→ What is being asked
Rewrite every one of the entries below, changing each "checkbox" to "check box" and leaving everything else unchanged.

→ Data supplied
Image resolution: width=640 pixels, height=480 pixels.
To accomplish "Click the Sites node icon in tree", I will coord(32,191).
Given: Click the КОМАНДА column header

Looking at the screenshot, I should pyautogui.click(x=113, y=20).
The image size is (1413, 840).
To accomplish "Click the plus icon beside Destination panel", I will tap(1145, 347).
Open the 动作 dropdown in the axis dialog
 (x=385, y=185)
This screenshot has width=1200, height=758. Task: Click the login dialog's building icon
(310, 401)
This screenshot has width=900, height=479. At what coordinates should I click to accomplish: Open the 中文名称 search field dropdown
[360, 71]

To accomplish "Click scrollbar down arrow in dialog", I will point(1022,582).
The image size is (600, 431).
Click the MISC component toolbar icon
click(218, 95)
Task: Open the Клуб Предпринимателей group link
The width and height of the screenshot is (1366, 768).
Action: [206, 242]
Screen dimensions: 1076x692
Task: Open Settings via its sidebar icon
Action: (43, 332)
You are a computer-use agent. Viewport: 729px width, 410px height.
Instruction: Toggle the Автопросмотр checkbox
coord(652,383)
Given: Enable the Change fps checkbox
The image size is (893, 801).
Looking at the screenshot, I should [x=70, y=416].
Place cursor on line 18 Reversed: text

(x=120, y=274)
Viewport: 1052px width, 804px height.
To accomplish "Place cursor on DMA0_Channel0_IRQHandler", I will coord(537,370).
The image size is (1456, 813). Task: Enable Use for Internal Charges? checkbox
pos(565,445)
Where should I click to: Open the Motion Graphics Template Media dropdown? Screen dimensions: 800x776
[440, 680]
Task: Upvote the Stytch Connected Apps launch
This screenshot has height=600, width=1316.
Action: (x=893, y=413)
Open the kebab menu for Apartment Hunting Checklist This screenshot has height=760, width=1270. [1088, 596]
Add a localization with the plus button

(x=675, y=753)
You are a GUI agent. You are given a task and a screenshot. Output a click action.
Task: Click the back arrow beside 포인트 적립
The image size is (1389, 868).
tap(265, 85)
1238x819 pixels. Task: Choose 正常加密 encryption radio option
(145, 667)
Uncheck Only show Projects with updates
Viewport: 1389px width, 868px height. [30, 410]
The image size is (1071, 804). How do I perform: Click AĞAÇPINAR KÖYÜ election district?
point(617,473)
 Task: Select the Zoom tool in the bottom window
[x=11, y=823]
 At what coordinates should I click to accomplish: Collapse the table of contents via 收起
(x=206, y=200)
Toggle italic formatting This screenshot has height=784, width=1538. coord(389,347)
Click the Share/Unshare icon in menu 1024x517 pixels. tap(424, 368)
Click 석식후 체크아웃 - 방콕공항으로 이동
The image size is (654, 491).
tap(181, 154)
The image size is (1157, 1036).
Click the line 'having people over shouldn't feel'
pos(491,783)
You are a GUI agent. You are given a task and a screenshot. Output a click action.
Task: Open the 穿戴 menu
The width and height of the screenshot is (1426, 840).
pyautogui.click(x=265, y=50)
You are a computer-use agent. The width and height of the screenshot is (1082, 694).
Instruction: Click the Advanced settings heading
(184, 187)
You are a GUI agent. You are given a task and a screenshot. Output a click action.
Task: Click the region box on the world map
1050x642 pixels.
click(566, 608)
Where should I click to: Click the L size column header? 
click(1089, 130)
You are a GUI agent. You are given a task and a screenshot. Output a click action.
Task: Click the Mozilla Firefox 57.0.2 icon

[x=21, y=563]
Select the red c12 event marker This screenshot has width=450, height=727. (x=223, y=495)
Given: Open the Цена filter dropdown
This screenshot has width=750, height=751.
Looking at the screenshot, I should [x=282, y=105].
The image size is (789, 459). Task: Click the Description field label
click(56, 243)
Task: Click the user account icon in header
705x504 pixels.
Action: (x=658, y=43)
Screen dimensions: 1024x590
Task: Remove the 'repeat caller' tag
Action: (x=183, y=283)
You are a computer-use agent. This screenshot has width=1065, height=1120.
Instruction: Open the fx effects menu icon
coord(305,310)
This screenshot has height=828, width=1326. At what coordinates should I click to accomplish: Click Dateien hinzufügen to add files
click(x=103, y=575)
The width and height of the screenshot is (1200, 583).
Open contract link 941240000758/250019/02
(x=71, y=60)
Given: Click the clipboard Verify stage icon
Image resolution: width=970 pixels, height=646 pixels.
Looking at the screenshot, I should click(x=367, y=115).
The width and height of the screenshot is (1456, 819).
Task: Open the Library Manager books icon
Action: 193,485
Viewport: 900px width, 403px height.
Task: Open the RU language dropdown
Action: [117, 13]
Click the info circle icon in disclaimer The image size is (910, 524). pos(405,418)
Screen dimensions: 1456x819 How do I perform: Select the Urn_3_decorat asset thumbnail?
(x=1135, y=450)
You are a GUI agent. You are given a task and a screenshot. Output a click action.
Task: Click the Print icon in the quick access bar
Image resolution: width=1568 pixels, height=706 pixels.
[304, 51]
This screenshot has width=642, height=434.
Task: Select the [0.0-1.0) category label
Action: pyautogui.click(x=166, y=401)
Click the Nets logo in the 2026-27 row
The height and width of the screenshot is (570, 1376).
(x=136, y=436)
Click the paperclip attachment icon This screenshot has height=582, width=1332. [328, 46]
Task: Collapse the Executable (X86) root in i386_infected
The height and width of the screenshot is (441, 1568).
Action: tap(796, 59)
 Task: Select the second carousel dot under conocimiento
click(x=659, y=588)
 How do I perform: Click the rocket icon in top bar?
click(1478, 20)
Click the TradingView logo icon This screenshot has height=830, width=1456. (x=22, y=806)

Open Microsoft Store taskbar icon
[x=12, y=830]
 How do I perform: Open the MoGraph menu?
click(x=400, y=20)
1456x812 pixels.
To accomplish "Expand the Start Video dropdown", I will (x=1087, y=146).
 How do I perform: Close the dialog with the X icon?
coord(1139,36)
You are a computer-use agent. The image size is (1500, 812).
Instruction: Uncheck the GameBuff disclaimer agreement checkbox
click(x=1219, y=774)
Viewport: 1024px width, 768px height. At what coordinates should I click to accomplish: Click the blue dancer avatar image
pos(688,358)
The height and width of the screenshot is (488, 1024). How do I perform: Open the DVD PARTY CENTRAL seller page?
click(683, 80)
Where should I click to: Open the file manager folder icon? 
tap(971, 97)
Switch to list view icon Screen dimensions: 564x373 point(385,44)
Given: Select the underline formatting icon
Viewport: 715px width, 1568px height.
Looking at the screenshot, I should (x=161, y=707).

→ Result
Image resolution: width=640 pixels, height=480 pixels.
To accomplish "Click the Sites node icon in tree", I will coord(32,191).
Given: Click the КОМАНДА column header

Looking at the screenshot, I should pyautogui.click(x=113, y=20).
The image size is (1413, 840).
To accomplish "Click the plus icon beside Destination panel", I will tap(1145, 347).
Open the 动作 dropdown in the axis dialog
 (x=385, y=185)
This screenshot has width=1200, height=758. Task: Click the login dialog's building icon
(310, 401)
This screenshot has width=900, height=479. At what coordinates should I click to accomplish: Open the 中文名称 search field dropdown
[360, 71]

To accomplish "Click scrollbar down arrow in dialog", I will point(1022,582).
The image size is (600, 431).
Click the MISC component toolbar icon
click(218, 95)
Task: Open the Клуб Предпринимателей group link
The width and height of the screenshot is (1366, 768).
Action: [206, 242]
Screen dimensions: 1076x692
Task: Open Settings via its sidebar icon
Action: (43, 332)
You are a computer-use agent. Viewport: 729px width, 410px height.
Instruction: Toggle the Автопросмотр check box
coord(652,383)
Given: Enable the Change fps check box
The image size is (893, 801).
Looking at the screenshot, I should [x=70, y=416].
Place cursor on line 18 Reversed: text

(x=120, y=274)
Viewport: 1052px width, 804px height.
To accomplish "Place cursor on DMA0_Channel0_IRQHandler", I will coord(537,370).
The image size is (1456, 813). Task: Enable Use for Internal Charges? check box
pos(565,445)
Where should I click to: Open the Motion Graphics Template Media dropdown? Screen dimensions: 800x776
[440, 680]
Task: Upvote the Stytch Connected Apps launch
This screenshot has height=600, width=1316.
Action: (x=893, y=413)
Open the kebab menu for Apartment Hunting Checklist This screenshot has height=760, width=1270. [1088, 596]
Add a localization with the plus button

(x=675, y=753)
You are a GUI agent. You are given a task and a screenshot. Output a click action.
Task: Click the back arrow beside 포인트 적립
The image size is (1389, 868).
tap(265, 85)
1238x819 pixels. Task: Choose 正常加密 encryption radio option
(145, 667)
Uncheck Only show Projects with updates
Viewport: 1389px width, 868px height. [30, 410]
The image size is (1071, 804). How do I perform: Click AĞAÇPINAR KÖYÜ election district?
point(617,473)
 Task: Select the Zoom tool in the bottom window
[x=11, y=823]
 At what coordinates should I click to accomplish: Collapse the table of contents via 收起
(x=206, y=200)
Toggle italic formatting This screenshot has height=784, width=1538. coord(389,347)
Click the Share/Unshare icon in menu 1024x517 pixels. tap(424, 368)
Click 석식후 체크아웃 - 방콕공항으로 이동
The image size is (654, 491).
tap(181, 154)
The image size is (1157, 1036).
Click the line 'having people over shouldn't feel'
pos(491,783)
You are a GUI agent. You are given a task and a screenshot. Output a click action.
Task: Open the 穿戴 menu
The width and height of the screenshot is (1426, 840).
pyautogui.click(x=265, y=50)
You are a computer-use agent. The width and height of the screenshot is (1082, 694).
Instruction: Click the Advanced settings heading
(184, 187)
You are a GUI agent. You are given a task and a screenshot. Output a click action.
Task: Click the region box on the world map
1050x642 pixels.
click(566, 608)
Where should I click to: Click the L size column header? 
click(1089, 130)
You are a GUI agent. You are given a task and a screenshot. Output a click action.
Task: Click the Mozilla Firefox 57.0.2 icon

[x=21, y=563]
Select the red c12 event marker This screenshot has width=450, height=727. (x=223, y=495)
Given: Open the Цена filter dropdown
This screenshot has width=750, height=751.
Looking at the screenshot, I should [x=282, y=105].
The image size is (789, 459). Task: Click the Description field label
click(56, 243)
Task: Click the user account icon in header
705x504 pixels.
Action: (x=658, y=43)
Screen dimensions: 1024x590
Task: Remove the 'repeat caller' tag
Action: (x=183, y=283)
You are a computer-use agent. This screenshot has width=1065, height=1120.
Instruction: Open the fx effects menu icon
coord(305,310)
This screenshot has height=828, width=1326. At what coordinates should I click to accomplish: Click Dateien hinzufügen to add files
click(x=103, y=575)
The width and height of the screenshot is (1200, 583).
Open contract link 941240000758/250019/02
(x=71, y=60)
Given: Click the clipboard Verify stage icon
Image resolution: width=970 pixels, height=646 pixels.
Looking at the screenshot, I should click(x=367, y=115).
The width and height of the screenshot is (1456, 819).
Task: Open the Library Manager books icon
Action: 193,485
Viewport: 900px width, 403px height.
Task: Open the RU language dropdown
Action: [117, 13]
Click the info circle icon in disclaimer The image size is (910, 524). pos(405,418)
Screen dimensions: 1456x819 How do I perform: Select the Urn_3_decorat asset thumbnail?
(x=1135, y=450)
You are a GUI agent. You are given a task and a screenshot. Output a click action.
Task: Click the Print icon in the quick access bar
Image resolution: width=1568 pixels, height=706 pixels.
[304, 51]
This screenshot has width=642, height=434.
Task: Select the [0.0-1.0) category label
Action: pyautogui.click(x=166, y=401)
Click the Nets logo in the 2026-27 row
The height and width of the screenshot is (570, 1376).
(x=136, y=436)
Click the paperclip attachment icon This screenshot has height=582, width=1332. [328, 46]
Task: Collapse the Executable (X86) root in i386_infected
The height and width of the screenshot is (441, 1568).
Action: tap(796, 59)
 Task: Select the second carousel dot under conocimiento
click(x=659, y=588)
 How do I perform: Click the rocket icon in top bar?
click(1478, 20)
Click the TradingView logo icon This screenshot has height=830, width=1456. (x=22, y=806)

Open Microsoft Store taskbar icon
[x=12, y=830]
 How do I perform: Open the MoGraph menu?
click(x=400, y=20)
1456x812 pixels.
To accomplish "Expand the Start Video dropdown", I will (x=1087, y=146).
 How do I perform: Close the dialog with the X icon?
coord(1139,36)
You are a computer-use agent. The image size is (1500, 812).
Instruction: Uncheck the GameBuff disclaimer agreement check box
click(x=1219, y=774)
Viewport: 1024px width, 768px height. At what coordinates should I click to accomplish: Click the blue dancer avatar image
pos(688,358)
The height and width of the screenshot is (488, 1024). How do I perform: Open the DVD PARTY CENTRAL seller page?
click(683, 80)
Where should I click to: Open the file manager folder icon? 
tap(971, 97)
Switch to list view icon Screen dimensions: 564x373 point(385,44)
Given: Select the underline formatting icon
Viewport: 715px width, 1568px height.
Looking at the screenshot, I should (x=161, y=707).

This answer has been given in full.